Matthias Develtere is Senior 3D Artist at MachineGames who excels at taking on complex design across a wide range of subject matter. Once you learn about his approach to a project, you’ll understand how he develops the amazing detail and why KeyShot has been such an important tool in his pipeline. First, we wanted to find out how he got to where he is today.

Matthias Develtere

Modeling software used: 3ds Max / Modo
Website / Artstation

What sparked your interest in becoming a 3D Artist?
For me, art was always a calling. I do it to connect with people, to chase a reaction, to capture some type of emotion. I love that it can be something to start a conversation, inspire people to never give up on their dreams, and show that you can turn your hobby into your job. I truly hope my work is proof of that.

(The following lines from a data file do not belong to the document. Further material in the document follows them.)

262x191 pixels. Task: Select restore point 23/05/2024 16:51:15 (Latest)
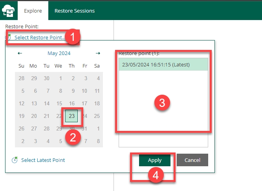[156, 64]
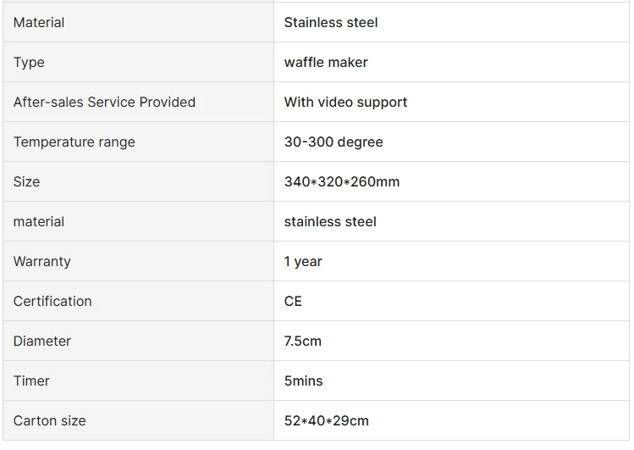The width and height of the screenshot is (634, 450).
Task: Select the 'Diameter' label cell
Action: coord(42,342)
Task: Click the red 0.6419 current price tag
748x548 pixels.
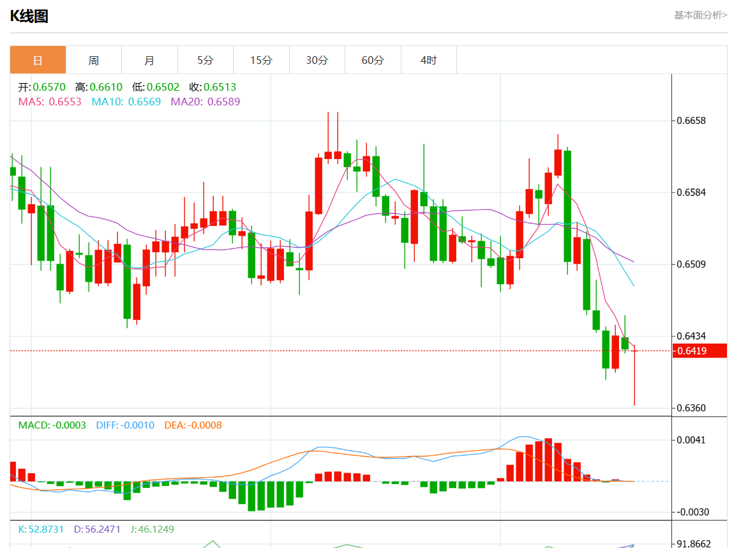Action: [x=699, y=351]
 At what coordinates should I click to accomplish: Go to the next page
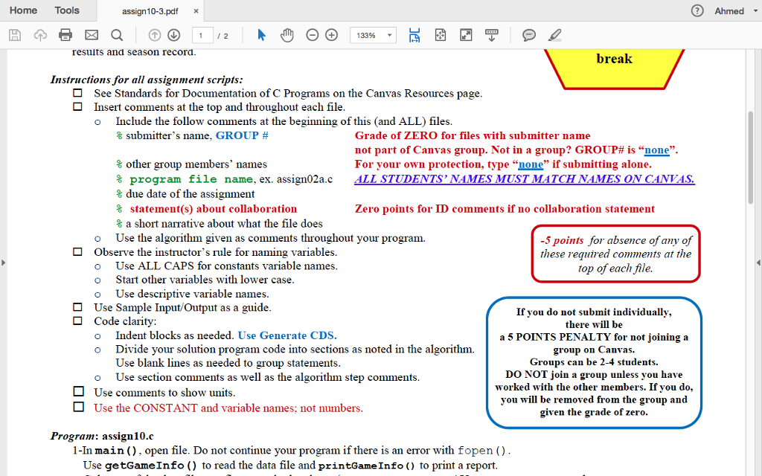(x=173, y=34)
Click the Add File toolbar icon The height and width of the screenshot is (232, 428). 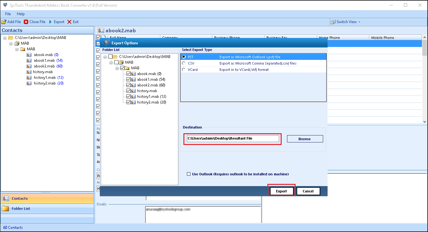4,22
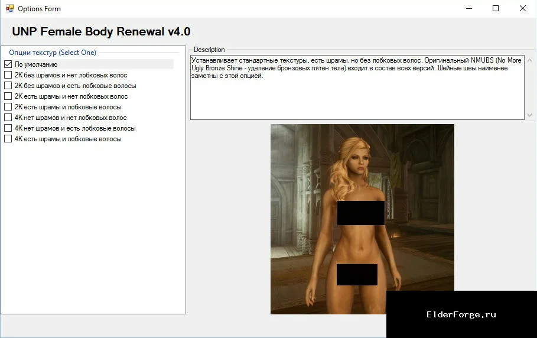Click the 'UNP Female Body Renewal v4.0' heading
This screenshot has height=338, width=537.
pos(101,32)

What was the turning point in your career?
The day I decided to quit art school and carve my own path was a big turning point. I was so frustrated with school telling me how to do things. I wanted to fail and get back up on my own. While I’m never satisfied with each piece of art I make, it has taught me how I never truly “master” art, but that it’s a process where I keep growing.

The main highlight would, of course, be joining MachineGames and shipping Wolfenstein II: New Colossus. I had the honor of making some astonishing designs for this game. All my Wolfenstein work is rendered in KeyShot. Other highlights include being a part of Vertex3, writing articles for 3D Magazine and 3D World, and lecturing around the world about design and modeling.

What is unique about your approach to a project?
I think the easiest way to describe this is by sharing a video which shows how I tackle big, complicated designs.

The main take away from this lecture is that I always start with the smallest piece on a design and build my way up. I believe it’s easy to get lost in big shapes, overcomplicate things, and start panicking. While, if you start with smaller parts, you don’t have to overthink it. Everybody knows what a bolt looks like, so start with that, build up confidence, find your momentum, and tackle the more complicated parts later.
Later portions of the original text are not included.